In the case of McNight v. Parsons, 136 Iowa, 390, 113 N. W. 858, 22 L. R. A. (N. S.) 718, 125 Am. St. Rep. 265. 15 Ann. Cas. 665, the court, in the course of the opinion, states the rule as it is stated by the Supreme Court of Oregon, and further states that the rule is universally applied. Many cases are cited in support of the court’s statement. See, also, 2 Joyce, Defenses to Commercial Paper, § 690, where the rule is stated and the authorities are collated.

Nor can appellant’s contention prevail that inasmuch as the money derived from the sale of beet seed was by a resolution of the board of directors of the company to be held in the treasury of the company for certain purposes, therefore it could not be applied to pay plaintiff. In view that the evidence is undisputed that the resolution was not passed until October and at least several months after the note had been delivered to the plaintiff, the contention is not tenable.

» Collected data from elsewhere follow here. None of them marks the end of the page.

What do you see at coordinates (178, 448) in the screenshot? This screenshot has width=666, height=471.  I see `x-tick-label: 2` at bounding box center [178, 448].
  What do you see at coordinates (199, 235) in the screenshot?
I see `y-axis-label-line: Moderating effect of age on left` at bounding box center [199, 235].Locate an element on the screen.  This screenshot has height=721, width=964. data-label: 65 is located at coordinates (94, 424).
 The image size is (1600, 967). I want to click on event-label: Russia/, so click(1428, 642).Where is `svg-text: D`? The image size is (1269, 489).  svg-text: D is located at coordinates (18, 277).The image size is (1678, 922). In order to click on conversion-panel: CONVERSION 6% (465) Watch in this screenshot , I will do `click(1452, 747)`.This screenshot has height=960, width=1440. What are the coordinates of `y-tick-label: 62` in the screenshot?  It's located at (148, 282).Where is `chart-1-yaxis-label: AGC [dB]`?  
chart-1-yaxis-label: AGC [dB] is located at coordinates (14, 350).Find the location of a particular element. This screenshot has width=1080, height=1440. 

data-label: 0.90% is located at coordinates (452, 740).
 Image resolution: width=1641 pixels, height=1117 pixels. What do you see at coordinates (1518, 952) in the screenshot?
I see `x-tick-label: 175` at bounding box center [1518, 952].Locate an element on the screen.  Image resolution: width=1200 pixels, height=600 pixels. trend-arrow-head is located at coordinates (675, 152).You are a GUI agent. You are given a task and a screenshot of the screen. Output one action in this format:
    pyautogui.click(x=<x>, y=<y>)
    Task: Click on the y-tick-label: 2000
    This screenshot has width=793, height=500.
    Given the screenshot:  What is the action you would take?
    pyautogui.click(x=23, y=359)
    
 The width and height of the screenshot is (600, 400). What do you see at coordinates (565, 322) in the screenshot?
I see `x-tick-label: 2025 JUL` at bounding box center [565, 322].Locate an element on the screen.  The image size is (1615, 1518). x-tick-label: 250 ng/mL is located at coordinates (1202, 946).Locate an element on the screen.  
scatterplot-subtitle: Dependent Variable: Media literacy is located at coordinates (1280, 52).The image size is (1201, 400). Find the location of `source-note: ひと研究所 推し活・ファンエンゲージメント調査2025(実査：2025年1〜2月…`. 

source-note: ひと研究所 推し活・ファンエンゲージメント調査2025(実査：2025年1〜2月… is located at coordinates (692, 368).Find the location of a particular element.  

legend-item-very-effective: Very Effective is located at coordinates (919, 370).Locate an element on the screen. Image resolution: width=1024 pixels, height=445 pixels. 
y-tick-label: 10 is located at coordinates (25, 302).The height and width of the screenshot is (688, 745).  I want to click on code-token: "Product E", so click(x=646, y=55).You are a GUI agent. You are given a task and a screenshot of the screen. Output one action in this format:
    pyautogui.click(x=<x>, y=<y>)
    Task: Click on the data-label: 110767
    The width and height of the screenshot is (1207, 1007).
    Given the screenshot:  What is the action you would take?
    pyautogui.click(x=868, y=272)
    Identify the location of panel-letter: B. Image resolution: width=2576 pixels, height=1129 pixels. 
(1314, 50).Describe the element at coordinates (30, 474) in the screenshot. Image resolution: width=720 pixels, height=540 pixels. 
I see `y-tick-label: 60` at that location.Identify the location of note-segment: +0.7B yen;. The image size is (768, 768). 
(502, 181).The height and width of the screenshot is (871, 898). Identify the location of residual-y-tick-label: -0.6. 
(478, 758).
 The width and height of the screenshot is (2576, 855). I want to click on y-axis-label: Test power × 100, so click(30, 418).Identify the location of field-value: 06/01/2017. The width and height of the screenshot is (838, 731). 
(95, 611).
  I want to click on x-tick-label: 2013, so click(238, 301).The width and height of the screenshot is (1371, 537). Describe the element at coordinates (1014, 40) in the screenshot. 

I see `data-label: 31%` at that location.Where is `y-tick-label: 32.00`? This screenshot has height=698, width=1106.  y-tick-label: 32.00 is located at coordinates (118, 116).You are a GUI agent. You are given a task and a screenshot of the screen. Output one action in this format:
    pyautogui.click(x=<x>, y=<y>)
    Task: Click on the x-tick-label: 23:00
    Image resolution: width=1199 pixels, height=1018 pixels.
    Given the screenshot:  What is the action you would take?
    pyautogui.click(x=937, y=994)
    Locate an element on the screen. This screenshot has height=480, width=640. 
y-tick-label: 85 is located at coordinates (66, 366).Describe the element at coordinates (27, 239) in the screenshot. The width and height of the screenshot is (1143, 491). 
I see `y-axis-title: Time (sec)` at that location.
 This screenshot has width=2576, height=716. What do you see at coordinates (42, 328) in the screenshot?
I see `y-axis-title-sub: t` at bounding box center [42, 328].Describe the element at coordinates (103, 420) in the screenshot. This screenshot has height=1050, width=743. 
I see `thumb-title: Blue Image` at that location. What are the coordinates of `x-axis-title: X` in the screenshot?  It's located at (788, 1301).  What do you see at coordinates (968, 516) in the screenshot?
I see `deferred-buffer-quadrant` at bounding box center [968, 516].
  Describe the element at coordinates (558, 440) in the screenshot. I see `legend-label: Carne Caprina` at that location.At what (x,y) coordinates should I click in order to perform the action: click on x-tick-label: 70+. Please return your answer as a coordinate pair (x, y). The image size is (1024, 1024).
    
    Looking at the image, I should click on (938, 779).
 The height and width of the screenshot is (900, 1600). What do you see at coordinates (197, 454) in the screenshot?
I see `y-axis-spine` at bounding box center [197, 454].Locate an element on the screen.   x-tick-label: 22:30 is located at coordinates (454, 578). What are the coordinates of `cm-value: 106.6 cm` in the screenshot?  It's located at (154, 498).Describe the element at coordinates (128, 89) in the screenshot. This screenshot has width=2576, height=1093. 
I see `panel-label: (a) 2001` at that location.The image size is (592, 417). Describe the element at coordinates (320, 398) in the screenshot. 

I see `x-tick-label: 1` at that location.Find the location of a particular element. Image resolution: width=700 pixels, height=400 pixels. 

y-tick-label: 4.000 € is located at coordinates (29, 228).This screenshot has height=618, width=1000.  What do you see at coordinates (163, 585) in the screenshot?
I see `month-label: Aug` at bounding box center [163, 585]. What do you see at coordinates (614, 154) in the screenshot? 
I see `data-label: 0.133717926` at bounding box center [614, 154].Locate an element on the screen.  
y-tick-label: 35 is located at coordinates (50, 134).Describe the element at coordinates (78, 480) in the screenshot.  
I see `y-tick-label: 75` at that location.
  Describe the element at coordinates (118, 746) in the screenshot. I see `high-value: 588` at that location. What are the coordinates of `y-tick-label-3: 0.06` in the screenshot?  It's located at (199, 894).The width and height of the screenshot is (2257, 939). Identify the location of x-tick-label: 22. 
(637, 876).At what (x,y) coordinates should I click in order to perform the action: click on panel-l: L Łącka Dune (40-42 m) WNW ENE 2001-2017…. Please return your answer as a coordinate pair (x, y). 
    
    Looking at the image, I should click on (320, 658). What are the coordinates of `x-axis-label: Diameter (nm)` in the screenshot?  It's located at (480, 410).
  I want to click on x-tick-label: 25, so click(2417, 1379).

Appellant’s counsel also cite and rely on Capitol Hill State Bank v. Rawlins Nat. Bank, 24 Wyo. 423, 160 Pac. 1171, 11 A. L. R. 937, as supporting their contention. An examination of that case, however, will easily convince the examiner that in so far as the decision in that case sustains counsel’s *353contention, it is based upon facts entirely different from those in tbe case at bar, and in so far as tbe facts conform to tbe facts in this case tbe decision is in strict harmony with tbe rule hereinbefore laid down. Indeed, that case strongly supports the rule hereinbefore stated.

Other cases cited by counsel have no application to the facts in this case and need not be further referred to. The case of National Bank of the Republic v. Price, recently decided by this court, is also relied on. That case , is, however, not in point here. But quite apart from that fact there is an application for a rehearing pending in that case, and, under the practice of this court, such an application, while pending, suspends the judgment, and hence that case cannot be relied on or cited as authority.

From what has been said-it necessarily follows that the district court committed no error in its rulings or in directing a verdict for the plaintiff, and hence the judgment should be, and it accordingly is, affirmed, with costs to plaintiff.

GIDEON and CHERRY, JJ., and WIGHT and WOOLLEY, District Judges, concur. WEBER, C. J., and THURMAN, J., disqualified, did not participate herein.